» What is being asked: Find the lines of the material below that include the string "badge", then copy each one.

*** Records for processing Section Begins ***

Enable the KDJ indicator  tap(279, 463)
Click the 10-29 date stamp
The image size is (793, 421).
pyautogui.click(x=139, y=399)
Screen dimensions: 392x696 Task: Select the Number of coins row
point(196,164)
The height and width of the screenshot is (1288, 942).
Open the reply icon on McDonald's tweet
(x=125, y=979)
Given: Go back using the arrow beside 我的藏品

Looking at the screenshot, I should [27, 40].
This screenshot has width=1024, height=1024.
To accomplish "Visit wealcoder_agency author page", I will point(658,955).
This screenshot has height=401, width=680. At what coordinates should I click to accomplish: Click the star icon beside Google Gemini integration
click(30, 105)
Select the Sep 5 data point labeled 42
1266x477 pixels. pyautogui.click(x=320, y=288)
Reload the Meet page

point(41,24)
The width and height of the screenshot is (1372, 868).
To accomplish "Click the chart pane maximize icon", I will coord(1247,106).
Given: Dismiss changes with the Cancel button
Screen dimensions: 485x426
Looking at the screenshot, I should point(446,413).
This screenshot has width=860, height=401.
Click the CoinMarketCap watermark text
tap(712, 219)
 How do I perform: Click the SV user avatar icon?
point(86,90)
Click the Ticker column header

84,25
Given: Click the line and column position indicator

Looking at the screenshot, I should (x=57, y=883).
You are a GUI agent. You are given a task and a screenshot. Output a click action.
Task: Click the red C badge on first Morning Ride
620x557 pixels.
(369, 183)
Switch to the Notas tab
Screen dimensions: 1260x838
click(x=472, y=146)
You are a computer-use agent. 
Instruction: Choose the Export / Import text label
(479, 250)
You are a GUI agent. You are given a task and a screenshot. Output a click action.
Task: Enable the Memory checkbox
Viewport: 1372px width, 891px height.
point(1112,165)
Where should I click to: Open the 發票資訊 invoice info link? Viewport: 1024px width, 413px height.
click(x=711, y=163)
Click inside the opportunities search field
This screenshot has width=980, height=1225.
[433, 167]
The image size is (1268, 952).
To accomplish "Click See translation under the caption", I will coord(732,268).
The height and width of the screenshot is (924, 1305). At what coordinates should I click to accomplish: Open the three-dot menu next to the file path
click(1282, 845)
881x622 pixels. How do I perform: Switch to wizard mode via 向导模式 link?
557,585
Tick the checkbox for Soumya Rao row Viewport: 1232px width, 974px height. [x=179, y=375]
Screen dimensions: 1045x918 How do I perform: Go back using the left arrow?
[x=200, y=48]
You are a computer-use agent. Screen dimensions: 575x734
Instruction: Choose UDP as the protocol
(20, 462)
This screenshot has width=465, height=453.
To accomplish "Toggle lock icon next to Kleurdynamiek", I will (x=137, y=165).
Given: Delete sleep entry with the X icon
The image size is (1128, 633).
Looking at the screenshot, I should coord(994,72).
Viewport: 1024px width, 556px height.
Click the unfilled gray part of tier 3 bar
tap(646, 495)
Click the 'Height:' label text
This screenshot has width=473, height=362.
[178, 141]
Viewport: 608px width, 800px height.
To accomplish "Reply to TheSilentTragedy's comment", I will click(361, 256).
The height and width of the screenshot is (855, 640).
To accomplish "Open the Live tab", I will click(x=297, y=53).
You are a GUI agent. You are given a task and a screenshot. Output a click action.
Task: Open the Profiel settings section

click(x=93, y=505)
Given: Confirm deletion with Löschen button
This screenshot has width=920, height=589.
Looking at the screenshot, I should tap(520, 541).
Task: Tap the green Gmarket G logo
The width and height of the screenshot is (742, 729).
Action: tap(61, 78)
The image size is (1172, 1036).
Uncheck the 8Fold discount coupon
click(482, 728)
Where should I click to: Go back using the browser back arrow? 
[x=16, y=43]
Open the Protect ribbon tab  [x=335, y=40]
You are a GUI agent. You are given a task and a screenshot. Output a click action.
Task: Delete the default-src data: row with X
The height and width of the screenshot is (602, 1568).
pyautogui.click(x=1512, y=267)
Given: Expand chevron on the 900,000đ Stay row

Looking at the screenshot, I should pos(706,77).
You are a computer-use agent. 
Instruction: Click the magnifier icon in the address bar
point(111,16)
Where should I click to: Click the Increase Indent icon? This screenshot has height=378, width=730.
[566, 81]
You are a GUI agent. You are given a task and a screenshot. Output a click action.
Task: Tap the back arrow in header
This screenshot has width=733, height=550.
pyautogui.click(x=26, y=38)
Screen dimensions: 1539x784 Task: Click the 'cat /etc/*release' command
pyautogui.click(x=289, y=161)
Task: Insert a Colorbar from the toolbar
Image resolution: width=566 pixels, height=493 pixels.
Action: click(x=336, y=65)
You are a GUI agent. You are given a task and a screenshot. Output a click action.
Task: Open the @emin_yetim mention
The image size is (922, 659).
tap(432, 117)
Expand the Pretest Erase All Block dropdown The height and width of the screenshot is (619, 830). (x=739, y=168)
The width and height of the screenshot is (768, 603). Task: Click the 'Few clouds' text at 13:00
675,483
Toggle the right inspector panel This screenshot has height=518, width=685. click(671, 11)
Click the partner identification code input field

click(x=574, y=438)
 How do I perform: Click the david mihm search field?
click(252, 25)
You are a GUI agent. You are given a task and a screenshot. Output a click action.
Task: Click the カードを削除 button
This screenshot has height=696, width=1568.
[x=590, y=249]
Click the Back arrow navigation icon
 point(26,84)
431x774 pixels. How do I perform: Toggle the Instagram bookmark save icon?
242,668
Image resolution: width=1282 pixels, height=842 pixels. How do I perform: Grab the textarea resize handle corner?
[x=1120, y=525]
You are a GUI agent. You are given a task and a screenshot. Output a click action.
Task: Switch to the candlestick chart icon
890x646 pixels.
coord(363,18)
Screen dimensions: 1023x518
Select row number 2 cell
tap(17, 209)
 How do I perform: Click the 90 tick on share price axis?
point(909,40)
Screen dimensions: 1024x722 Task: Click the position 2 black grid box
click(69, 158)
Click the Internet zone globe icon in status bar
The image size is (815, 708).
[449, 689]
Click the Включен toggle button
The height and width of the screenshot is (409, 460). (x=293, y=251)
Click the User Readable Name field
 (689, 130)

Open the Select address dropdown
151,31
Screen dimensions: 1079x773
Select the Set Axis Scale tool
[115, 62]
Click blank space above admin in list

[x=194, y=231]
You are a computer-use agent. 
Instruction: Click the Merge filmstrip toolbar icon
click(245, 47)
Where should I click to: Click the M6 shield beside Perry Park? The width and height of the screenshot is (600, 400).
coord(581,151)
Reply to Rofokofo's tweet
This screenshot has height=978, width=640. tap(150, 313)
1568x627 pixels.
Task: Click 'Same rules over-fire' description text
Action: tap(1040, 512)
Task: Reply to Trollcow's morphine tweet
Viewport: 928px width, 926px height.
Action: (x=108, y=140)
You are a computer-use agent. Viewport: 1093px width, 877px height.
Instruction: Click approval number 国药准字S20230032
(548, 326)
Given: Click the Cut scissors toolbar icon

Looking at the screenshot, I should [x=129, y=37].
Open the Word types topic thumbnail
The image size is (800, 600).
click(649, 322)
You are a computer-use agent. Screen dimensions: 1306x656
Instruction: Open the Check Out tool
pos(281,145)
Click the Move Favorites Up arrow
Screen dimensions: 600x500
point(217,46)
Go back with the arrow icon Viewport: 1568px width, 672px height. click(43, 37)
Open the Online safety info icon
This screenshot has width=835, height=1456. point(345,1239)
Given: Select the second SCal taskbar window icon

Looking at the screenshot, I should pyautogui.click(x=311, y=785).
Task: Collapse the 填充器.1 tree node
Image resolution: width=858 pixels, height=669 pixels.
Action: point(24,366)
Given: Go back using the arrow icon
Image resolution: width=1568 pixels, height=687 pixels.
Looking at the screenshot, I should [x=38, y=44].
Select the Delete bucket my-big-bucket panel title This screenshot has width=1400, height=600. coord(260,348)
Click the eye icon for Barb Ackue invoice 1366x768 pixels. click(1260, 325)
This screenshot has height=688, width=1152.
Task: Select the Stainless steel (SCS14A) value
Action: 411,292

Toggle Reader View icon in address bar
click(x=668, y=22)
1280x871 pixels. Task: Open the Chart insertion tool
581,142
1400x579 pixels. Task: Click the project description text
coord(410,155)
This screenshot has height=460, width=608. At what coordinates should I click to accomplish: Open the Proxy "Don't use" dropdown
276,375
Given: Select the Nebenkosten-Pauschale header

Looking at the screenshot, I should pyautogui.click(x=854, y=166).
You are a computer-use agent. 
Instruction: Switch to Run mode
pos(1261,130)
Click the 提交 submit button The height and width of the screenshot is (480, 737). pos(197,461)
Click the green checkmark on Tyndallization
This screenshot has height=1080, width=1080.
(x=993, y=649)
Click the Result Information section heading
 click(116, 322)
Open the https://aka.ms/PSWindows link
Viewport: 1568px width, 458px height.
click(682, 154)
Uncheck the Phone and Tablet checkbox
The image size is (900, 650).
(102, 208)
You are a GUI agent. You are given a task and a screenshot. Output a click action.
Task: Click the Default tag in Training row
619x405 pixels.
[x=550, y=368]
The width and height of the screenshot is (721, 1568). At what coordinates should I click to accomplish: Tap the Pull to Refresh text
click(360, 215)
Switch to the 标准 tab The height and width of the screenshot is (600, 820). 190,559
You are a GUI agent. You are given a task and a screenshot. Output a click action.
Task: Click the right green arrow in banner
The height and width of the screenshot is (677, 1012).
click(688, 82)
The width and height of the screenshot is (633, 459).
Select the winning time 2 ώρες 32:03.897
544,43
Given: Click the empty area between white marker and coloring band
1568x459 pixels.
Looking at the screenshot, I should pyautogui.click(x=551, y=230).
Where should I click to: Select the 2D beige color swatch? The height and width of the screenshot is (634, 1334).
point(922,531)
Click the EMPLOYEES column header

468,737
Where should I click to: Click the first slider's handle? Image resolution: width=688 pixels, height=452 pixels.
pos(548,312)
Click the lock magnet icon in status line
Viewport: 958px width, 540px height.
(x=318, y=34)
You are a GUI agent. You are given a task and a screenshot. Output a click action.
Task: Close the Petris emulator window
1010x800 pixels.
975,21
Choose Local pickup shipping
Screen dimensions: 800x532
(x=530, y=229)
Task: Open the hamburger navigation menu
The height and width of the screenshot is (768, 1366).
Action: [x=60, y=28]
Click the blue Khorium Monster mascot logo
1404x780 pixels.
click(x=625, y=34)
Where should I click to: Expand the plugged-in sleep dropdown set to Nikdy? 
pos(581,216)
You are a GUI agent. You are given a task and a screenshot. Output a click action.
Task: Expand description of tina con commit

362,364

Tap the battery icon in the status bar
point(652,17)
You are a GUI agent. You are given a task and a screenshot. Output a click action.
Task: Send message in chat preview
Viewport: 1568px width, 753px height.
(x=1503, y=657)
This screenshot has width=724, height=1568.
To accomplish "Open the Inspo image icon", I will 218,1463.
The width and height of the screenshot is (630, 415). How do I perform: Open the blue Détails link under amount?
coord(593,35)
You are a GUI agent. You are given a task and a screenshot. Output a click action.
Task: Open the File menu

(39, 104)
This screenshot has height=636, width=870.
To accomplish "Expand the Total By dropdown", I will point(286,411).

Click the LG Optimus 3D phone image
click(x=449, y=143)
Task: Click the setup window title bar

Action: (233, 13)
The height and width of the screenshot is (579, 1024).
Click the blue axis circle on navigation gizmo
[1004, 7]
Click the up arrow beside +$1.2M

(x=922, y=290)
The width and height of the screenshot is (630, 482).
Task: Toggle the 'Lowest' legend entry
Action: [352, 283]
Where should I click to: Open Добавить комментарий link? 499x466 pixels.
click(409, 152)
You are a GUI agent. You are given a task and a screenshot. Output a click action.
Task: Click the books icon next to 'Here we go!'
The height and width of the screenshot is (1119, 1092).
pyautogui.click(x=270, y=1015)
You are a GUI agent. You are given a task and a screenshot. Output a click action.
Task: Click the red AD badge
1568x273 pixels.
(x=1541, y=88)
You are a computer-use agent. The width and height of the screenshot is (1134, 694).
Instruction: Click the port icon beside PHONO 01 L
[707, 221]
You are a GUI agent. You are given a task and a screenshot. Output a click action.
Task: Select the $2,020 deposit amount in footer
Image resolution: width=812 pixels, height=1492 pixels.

*** Records for processing Section Ends ***

» Written solution:
Task: Click the red C badge on first Morning Ride
Task: Click the red AD badge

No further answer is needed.